The evils of premature optimisation Written on March 23, 2011, by danbrown.
It is always tempting to try and speed up the bit of code you just wrote. Sometimes it is tempting to try and speed up code you haven’t even started yet by over-thinking the algorithm.
Unless your codebase is functionally complete or the code is so slow and/or resource hungry that it stops things from working, it is too early to optimise it beyond what is absolutely necessary.
Get it done
Optimising takes time, sometimes significant amounts of it.
In the majority of situations it will be better to get 10 features complete and slow/inefficient, than a single feature running perfectly. Once everything works, go back and optimise things that actually need to be fast.
With Moa we recently added a new major feature that meant we had to re-index potentially thousands of images if somebody changed a gallery. It is easy to do but took 15 seconds for 400 images as it performed one query per image. We left it as it was and carried on to implement the rest of the feature in other files. Once it worked everywhere we went back and made it fast. We still didn’t do it the ideal way (we just turned on transactions for the duration of the re-index) although it now only takes a fraction of a second so it is fast enough.
Direction change
Until you have the whole system there to use, you don’t always know if you have the right approach or if what you have done will even be in the end product. Features get cut to make release dates or because they were great on paper but suck in reality. Better to throw away a few hours rough work than an optimised version that took days.
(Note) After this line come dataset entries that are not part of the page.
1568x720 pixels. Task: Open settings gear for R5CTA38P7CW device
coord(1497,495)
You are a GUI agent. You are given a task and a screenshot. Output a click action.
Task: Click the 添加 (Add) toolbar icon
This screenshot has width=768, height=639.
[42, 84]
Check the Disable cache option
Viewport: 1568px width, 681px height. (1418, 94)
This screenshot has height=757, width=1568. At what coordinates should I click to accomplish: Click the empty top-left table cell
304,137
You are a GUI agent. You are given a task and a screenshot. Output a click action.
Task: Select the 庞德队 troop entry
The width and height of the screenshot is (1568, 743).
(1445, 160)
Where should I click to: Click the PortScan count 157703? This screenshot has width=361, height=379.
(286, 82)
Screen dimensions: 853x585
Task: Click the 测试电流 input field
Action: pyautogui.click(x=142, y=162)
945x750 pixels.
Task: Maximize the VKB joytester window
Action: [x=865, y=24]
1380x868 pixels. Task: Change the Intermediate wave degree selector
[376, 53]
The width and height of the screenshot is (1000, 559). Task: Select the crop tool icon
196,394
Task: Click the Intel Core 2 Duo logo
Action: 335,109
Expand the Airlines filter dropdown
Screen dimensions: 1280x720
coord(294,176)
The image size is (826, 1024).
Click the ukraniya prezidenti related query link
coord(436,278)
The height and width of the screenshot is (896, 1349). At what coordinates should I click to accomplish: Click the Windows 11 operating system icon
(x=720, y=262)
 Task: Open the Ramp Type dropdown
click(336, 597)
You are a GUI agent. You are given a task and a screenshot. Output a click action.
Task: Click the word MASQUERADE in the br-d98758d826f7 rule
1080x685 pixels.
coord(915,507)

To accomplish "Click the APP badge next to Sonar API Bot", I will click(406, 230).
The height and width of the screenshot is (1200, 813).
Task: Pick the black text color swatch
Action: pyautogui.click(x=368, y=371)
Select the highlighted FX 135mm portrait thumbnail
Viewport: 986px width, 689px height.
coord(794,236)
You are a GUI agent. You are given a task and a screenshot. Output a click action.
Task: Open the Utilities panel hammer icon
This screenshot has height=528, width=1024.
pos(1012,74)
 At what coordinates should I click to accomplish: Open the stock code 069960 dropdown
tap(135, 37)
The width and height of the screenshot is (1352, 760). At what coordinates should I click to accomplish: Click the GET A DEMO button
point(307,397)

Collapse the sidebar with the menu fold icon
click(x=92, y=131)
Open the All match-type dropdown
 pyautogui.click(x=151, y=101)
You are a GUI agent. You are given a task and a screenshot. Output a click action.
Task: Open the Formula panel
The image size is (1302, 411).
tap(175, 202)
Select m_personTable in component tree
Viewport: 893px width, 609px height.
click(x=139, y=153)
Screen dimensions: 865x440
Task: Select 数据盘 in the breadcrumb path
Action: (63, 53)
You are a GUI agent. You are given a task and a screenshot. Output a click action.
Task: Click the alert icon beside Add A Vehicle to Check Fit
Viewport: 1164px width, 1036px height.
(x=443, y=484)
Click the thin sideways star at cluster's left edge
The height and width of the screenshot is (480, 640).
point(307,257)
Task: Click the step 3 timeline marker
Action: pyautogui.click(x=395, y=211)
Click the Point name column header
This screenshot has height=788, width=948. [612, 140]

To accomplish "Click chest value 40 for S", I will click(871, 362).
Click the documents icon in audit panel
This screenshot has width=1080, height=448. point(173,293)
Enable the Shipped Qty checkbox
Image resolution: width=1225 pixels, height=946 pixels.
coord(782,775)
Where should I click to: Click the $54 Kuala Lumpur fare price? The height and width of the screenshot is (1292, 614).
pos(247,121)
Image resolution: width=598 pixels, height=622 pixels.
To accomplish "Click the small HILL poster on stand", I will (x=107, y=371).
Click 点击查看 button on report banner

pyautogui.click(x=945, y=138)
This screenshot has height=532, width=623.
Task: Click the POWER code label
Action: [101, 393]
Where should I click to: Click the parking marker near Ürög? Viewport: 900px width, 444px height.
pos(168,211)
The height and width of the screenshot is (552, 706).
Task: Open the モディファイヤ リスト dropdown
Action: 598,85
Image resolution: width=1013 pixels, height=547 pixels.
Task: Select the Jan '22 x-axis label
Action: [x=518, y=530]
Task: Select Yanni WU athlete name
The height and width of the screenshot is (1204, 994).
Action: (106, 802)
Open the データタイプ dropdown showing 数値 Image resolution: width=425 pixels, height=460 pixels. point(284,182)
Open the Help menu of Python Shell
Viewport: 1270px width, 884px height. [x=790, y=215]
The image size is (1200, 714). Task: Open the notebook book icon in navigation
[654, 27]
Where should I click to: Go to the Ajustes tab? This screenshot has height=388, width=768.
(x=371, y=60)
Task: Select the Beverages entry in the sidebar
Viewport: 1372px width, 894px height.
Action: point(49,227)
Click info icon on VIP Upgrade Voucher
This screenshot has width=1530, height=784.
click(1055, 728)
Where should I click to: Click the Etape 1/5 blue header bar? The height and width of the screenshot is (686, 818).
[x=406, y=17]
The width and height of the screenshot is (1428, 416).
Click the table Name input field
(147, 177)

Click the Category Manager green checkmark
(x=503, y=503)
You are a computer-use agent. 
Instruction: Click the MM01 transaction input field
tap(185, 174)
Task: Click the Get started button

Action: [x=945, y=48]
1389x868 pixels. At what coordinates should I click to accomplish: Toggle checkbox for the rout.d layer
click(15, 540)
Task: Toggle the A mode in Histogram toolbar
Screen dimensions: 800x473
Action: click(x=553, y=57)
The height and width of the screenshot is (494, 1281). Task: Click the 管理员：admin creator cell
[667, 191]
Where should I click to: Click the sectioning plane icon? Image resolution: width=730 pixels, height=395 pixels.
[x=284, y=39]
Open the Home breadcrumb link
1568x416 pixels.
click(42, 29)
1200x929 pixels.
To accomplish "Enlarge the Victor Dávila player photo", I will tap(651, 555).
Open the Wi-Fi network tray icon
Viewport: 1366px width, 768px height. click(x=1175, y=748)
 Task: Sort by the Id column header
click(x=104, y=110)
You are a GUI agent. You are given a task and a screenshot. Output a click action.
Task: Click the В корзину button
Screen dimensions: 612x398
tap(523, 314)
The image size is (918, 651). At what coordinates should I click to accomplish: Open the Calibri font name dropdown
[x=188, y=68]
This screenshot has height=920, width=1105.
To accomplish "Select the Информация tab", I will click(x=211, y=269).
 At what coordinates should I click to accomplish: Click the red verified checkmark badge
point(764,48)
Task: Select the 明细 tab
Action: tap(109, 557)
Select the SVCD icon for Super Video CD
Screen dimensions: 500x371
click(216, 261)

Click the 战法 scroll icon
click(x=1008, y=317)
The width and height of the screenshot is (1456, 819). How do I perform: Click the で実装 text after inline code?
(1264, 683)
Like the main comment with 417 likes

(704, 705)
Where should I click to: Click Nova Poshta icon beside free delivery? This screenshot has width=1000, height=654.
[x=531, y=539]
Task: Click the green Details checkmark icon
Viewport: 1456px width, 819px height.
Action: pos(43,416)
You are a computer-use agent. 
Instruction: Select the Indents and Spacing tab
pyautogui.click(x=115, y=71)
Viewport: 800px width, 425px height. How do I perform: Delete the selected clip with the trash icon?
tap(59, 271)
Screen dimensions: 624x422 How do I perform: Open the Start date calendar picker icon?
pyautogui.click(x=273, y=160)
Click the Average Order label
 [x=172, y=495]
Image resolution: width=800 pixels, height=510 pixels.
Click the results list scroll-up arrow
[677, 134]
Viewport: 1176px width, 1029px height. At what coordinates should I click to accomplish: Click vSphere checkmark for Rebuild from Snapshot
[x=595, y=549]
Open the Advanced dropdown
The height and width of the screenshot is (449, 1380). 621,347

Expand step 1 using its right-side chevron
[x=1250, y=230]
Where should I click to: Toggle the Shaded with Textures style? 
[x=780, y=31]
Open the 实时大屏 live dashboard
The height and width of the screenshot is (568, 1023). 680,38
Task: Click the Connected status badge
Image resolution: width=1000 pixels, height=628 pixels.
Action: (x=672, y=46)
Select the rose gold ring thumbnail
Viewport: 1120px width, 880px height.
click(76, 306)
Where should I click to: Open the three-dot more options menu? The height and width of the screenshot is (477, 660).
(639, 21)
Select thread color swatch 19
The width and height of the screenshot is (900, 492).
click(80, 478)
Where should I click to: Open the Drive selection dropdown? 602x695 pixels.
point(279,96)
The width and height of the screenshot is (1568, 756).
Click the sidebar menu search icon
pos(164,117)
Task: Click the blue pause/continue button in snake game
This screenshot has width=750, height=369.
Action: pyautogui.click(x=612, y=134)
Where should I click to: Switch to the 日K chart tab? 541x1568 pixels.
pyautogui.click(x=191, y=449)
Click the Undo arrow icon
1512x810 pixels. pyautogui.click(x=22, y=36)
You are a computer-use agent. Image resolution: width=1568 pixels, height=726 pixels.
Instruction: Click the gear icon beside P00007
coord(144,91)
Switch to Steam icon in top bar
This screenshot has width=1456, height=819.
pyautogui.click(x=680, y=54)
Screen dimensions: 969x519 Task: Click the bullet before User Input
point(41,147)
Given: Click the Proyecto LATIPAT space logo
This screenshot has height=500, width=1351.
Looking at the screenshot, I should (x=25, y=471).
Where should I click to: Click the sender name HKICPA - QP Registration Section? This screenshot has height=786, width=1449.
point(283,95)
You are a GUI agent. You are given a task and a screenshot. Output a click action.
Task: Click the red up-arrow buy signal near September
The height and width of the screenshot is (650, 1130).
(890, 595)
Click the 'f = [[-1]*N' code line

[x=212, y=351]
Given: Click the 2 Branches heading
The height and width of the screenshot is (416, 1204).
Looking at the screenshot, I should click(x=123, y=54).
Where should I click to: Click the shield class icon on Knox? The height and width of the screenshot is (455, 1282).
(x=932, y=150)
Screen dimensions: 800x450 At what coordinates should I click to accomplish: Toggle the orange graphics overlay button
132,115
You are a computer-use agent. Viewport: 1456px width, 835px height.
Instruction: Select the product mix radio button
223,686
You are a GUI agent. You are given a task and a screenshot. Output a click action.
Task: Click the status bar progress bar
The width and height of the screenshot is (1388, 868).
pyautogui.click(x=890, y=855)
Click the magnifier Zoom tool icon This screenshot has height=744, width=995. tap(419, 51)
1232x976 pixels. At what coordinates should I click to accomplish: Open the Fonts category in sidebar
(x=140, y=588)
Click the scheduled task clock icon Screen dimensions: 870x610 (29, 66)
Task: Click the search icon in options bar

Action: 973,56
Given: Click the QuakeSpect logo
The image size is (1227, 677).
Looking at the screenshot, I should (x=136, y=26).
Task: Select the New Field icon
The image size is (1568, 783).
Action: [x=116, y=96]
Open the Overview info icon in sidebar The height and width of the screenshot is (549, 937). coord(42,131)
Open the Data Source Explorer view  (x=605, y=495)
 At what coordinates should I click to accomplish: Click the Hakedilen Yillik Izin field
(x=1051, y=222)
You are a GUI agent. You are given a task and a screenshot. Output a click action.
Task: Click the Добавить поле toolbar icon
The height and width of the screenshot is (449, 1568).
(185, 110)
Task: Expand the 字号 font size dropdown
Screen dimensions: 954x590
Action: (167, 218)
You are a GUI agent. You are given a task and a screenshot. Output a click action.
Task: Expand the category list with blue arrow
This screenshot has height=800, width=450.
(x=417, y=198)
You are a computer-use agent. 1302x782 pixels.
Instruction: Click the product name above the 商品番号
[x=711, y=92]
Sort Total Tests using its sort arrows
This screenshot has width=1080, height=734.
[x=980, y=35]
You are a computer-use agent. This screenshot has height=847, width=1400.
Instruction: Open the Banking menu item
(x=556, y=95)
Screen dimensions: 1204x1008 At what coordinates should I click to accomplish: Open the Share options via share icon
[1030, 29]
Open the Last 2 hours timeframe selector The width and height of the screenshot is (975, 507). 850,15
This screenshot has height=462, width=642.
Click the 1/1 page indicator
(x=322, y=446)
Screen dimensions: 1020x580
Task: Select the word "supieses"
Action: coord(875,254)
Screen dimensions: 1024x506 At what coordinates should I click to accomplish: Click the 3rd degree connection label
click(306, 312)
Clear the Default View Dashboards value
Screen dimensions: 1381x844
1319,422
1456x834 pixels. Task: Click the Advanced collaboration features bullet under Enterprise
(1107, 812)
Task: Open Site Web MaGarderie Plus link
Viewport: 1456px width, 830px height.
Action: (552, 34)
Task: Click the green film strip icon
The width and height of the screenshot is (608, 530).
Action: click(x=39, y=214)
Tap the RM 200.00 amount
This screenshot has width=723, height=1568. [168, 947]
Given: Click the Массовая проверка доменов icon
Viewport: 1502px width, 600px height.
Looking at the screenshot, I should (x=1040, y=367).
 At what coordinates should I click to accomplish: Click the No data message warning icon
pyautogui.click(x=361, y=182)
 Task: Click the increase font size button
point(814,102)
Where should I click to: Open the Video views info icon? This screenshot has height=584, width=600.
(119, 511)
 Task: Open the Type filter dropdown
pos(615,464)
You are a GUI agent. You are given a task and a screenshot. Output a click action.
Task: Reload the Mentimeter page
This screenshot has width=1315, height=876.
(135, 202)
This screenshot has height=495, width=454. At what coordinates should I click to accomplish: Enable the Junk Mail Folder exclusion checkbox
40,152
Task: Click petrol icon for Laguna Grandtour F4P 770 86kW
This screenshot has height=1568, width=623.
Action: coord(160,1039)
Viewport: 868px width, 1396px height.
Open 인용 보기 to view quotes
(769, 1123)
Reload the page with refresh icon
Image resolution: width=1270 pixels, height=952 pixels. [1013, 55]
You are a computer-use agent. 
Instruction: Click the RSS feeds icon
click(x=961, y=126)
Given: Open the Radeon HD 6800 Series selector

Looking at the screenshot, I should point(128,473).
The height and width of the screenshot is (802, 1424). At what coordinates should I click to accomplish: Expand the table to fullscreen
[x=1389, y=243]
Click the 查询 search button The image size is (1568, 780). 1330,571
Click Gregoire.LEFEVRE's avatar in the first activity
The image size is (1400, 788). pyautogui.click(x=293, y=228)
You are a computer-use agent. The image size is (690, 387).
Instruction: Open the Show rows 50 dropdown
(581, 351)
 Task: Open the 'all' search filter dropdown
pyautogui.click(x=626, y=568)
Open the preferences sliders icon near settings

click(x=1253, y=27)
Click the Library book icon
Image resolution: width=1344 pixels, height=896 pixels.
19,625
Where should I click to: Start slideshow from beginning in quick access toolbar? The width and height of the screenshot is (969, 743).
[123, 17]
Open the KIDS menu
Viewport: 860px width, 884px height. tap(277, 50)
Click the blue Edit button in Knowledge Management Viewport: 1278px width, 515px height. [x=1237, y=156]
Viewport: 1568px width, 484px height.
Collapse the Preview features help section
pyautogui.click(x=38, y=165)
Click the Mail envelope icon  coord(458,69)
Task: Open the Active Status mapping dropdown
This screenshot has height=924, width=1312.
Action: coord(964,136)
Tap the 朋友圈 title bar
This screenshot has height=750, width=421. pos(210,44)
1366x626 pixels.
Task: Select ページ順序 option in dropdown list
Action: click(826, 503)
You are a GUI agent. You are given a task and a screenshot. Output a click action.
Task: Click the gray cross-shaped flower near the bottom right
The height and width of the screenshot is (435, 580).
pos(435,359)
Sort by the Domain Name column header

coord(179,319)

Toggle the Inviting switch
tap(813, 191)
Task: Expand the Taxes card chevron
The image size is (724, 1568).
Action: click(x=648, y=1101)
Sometimes (or often in some industries) the requirements change halfway through a project and you have to throw things out. Nobody likes deleting code but it is better than leaving it unused to rot. You can always get it back from version control later if you reverse course again.
Ideally you would have a design signed off and things won’t change. Easier for agencies and freelancers to stick to, hard for corporate programming in a non-IT field.
Not just code
Algorithms are not the only place that can benefit from optimisation or be hurt by doing it prematurely. It is common for game developers to use machines that are vastly more powerful than the target hardware. This is a relatively cheap way to get all the features in place and still have a playable game. Once that is done and the content creators can start to do their thing, the coders get to work on the optimisation to target real hardware.
It might be that the project needs to be assessed once it reaches a usable state to see if it is even worth continuing. You want that done as early as possible to avoid wasting time.
When the PC game Quake was being developed, id Software chose to write it on NeXTStep workstations so they could run the game, the editor and other tools side-by-side and with more CPU power (four processors) than a PC. This let the artists and designers get on with doing their jobs and testing real content in-game without the limitations of a PC at the time. At that point they were the most important people to need it running. A nice non-code early optimisation to boost productivity.
Optimisation can also apply to just about anything so this is a general life tip too! I spent hours one weekend working out a route to travel from Bangkok, Thailand down through Indonesia and Malaysia, ending up at Darwin in north-west Australia. A few days later we changed our plans and decided to go to Japan instead so I lost all that time due to premature optimisation… It was fun working it out and I hope to do the trip someday but I would have been in trouble if my time was accountable to bosses and/or clients.[1].
When is it OK?
There are times you do need to optimise early. If the inefficiency stops the system being useful at all then it is worth optimising at least partially to get it working well enough to get on with more features.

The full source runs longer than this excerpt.